Pull out every line of the entries below that contains the word "Pick".

******

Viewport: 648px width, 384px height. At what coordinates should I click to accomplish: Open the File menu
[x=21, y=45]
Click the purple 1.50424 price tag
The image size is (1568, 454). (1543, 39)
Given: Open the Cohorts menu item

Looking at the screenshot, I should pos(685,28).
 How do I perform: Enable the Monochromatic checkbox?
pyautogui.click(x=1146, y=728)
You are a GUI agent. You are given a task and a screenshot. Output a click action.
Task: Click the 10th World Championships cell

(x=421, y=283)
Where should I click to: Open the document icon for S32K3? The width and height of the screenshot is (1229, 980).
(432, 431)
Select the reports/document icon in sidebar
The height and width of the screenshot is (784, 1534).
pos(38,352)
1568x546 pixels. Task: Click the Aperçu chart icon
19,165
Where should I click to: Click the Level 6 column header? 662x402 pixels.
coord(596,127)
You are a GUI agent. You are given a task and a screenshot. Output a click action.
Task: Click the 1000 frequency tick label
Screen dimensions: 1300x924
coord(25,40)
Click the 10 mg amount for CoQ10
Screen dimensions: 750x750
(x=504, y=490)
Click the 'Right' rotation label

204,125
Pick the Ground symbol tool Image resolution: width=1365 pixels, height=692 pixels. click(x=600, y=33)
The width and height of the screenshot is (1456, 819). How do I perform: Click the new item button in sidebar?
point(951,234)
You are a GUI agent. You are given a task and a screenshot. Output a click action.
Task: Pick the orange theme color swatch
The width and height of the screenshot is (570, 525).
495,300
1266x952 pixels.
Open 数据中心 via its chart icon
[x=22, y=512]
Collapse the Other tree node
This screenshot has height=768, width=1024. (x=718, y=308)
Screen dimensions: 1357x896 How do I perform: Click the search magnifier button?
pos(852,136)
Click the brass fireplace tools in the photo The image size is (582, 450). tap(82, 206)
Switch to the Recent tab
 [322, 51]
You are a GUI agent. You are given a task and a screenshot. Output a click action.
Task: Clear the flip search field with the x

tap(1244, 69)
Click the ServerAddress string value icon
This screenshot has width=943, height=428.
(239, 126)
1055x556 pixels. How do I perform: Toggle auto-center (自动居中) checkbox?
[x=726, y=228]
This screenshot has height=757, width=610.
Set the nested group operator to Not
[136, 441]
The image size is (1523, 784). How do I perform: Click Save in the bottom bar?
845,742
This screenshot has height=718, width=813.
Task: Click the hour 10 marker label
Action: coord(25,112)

******

### Solution to the exercise:
Pick the Ground symbol tool Image resolution: width=1365 pixels, height=692 pixels. click(x=600, y=33)
Task: Pick the orange theme color swatch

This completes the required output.